General information
- Type: Ultralight aircraft and Light-sport aircraft
- National origin: Italy
- Manufacturer: Triavio SRL
- Status: Under development (2017)

History
- Introduction date: 2013

= Triavio Italo =

Italian ultralight aircraft

The Triavio Italo (Italian) is an Italian ultralight aircraft, designed and produced by Triavio of Catania, introduced at the AERO Friedrichshafen show in 2013. The aircraft is intended to be supplied as a kit for amateur construction or complete and ready-to-fly.

==Design and development==
The Italo was designed to comply with the Fédération Aéronautique Internationale microlight rules and US light-sport aircraft (LSA) rules. It will also be available as a homebuilt aircraft kit. It features a cantilever low-wing, an enclosed cockpit with two-seats-in-side-by-side configuration under a bubble canopy, retractable tricycle landing gear and a single engine in tractor configuration.
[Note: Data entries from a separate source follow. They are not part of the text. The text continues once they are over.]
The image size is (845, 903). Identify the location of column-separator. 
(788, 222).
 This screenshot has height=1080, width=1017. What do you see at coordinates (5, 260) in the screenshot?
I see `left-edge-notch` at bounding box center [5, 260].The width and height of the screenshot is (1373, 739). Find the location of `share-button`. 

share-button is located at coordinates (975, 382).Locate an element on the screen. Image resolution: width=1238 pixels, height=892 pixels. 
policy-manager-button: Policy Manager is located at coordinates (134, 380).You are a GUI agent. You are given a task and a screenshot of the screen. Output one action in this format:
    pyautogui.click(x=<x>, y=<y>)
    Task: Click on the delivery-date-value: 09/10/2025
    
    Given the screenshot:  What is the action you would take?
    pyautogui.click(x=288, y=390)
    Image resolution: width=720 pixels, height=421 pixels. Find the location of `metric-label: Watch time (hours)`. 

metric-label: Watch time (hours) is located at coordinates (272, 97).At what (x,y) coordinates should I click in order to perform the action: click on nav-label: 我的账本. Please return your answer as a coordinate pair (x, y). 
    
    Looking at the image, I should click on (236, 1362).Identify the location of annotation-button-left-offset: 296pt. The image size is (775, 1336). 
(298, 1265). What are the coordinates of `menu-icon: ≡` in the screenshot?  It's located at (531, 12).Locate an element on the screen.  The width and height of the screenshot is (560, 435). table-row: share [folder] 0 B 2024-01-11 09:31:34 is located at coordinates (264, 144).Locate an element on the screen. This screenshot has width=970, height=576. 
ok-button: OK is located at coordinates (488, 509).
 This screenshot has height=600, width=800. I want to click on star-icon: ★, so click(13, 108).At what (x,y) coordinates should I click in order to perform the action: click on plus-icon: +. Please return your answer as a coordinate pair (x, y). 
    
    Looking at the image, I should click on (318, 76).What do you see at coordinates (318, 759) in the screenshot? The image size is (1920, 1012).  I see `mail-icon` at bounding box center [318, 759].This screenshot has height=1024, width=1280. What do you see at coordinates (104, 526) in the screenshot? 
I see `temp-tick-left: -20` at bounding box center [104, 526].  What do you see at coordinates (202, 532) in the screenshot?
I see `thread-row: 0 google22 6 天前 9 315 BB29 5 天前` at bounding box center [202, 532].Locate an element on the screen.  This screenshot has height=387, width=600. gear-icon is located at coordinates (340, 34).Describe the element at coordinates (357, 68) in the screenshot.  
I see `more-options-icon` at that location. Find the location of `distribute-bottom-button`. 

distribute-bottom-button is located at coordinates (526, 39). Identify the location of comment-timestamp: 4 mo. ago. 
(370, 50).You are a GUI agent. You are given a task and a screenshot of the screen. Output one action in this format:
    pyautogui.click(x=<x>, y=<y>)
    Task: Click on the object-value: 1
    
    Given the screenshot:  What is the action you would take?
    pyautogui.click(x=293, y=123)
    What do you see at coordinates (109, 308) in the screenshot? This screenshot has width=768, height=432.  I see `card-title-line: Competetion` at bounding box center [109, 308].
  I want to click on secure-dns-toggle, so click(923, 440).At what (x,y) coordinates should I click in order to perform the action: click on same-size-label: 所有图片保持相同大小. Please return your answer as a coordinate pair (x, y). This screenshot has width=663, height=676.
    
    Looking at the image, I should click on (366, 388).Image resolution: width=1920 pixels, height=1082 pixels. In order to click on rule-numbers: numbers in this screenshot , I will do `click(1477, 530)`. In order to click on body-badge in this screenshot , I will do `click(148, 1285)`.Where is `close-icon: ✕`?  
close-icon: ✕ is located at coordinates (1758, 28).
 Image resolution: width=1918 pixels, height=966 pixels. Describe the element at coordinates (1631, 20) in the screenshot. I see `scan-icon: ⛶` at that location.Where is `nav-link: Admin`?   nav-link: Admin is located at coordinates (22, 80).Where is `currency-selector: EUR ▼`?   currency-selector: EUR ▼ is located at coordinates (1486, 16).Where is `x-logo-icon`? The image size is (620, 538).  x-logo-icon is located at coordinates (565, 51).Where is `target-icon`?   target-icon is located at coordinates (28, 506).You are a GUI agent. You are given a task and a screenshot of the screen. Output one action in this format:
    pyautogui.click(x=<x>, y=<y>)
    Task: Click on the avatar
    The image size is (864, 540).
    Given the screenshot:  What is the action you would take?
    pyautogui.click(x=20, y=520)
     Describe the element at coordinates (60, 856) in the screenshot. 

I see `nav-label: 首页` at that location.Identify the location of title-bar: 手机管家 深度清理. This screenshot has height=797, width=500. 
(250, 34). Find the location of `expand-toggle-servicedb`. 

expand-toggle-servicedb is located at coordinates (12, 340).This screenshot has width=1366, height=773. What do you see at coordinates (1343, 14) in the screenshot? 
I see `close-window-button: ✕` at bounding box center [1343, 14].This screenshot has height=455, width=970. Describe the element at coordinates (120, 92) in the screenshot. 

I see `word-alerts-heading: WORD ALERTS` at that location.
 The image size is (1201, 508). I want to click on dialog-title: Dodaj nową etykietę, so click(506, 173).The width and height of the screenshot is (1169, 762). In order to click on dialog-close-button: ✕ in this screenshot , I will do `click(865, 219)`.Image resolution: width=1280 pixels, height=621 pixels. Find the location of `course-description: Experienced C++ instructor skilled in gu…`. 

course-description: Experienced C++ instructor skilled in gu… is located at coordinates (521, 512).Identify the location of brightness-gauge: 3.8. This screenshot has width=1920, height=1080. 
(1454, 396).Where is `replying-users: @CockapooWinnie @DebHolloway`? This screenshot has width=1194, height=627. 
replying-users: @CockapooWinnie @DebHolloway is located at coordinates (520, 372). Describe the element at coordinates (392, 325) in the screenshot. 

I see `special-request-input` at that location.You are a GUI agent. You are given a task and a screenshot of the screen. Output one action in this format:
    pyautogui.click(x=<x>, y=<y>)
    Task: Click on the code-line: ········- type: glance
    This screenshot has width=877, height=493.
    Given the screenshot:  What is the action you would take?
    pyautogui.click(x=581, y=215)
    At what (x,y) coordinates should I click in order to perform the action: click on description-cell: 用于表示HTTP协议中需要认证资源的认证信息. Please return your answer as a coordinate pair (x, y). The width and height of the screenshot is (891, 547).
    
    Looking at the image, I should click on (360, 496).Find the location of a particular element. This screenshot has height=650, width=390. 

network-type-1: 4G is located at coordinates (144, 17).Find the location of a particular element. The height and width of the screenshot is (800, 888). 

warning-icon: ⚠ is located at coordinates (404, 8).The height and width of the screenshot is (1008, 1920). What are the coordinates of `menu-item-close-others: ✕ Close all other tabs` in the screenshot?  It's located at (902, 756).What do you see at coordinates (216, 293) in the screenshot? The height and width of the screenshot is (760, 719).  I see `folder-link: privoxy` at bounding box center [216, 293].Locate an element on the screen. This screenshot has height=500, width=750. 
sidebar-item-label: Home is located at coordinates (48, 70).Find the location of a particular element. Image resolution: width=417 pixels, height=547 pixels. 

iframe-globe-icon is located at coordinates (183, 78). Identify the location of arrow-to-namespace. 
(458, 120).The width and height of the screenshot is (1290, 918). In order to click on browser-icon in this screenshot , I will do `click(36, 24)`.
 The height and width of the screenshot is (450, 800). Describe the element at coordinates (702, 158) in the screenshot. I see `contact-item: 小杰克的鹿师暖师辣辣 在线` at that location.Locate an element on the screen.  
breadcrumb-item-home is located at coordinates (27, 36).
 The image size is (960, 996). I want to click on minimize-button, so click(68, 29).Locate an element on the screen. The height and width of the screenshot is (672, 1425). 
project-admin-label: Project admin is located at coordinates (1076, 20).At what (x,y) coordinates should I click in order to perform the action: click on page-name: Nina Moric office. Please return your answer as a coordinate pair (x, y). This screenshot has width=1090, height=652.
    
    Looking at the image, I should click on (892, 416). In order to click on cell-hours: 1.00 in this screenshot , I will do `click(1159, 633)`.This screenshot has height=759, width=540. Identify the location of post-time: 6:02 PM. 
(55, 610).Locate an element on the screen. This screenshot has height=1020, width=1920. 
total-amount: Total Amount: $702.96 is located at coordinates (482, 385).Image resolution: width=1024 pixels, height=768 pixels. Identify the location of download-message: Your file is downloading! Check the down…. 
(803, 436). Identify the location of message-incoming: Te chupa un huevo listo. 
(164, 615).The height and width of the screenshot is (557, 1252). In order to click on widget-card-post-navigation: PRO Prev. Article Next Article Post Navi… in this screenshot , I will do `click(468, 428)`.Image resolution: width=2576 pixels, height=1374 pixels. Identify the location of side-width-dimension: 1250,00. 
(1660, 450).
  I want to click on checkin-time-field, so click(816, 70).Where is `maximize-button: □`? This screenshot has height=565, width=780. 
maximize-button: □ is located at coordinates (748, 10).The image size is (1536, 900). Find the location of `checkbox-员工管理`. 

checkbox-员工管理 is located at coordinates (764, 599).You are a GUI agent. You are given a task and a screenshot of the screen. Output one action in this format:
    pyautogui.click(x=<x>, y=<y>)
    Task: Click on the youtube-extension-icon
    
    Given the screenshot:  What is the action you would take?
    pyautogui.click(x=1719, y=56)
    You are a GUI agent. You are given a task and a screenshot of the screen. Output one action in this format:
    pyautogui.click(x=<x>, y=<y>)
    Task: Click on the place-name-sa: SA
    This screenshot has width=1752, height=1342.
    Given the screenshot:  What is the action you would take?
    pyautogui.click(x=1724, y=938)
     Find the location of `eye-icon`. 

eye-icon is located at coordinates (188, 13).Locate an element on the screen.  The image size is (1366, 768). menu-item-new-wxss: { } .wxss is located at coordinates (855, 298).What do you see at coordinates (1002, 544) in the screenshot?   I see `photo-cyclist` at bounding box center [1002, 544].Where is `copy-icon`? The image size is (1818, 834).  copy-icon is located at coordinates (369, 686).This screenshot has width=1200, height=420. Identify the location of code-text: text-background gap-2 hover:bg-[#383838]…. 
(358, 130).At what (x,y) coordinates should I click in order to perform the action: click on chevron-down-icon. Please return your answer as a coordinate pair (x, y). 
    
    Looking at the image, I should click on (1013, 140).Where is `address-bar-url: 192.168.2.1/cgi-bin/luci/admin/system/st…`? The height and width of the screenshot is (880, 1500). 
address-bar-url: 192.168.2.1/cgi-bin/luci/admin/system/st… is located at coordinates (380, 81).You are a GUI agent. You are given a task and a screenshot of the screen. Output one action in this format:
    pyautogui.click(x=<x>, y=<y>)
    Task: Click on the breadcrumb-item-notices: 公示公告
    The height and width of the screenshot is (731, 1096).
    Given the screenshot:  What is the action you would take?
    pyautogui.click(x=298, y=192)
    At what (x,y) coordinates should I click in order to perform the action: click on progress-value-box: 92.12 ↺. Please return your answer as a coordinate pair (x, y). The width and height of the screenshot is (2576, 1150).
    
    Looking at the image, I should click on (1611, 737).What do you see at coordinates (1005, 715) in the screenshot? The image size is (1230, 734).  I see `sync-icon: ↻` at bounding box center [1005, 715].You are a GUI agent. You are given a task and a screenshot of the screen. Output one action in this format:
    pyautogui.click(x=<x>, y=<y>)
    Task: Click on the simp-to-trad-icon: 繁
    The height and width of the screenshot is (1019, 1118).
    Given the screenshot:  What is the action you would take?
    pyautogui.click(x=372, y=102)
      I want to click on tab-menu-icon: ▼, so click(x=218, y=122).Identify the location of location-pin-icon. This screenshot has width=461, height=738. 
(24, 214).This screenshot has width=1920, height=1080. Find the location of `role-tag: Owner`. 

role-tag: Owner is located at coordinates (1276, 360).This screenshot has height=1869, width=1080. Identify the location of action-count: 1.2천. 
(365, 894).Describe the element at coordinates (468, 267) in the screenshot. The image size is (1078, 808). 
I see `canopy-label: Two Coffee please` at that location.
The aircraft is made from sheet aluminum. Its 7.77 m span wing employs slotted flaps. Standard engines available will be the 100 hp Rotax 912ULS and 912iS four-stroke powerplants.

The design was shown at the 2013 AERO Friedrichshafen show, but was still under development in 2015 and was not yet advertised for sale on the company website in March 2017.

A future LSA version is planned, but as of March 2017, the design does not appear on the Federal Aviation Administration's list of approved special light-sport aircraft.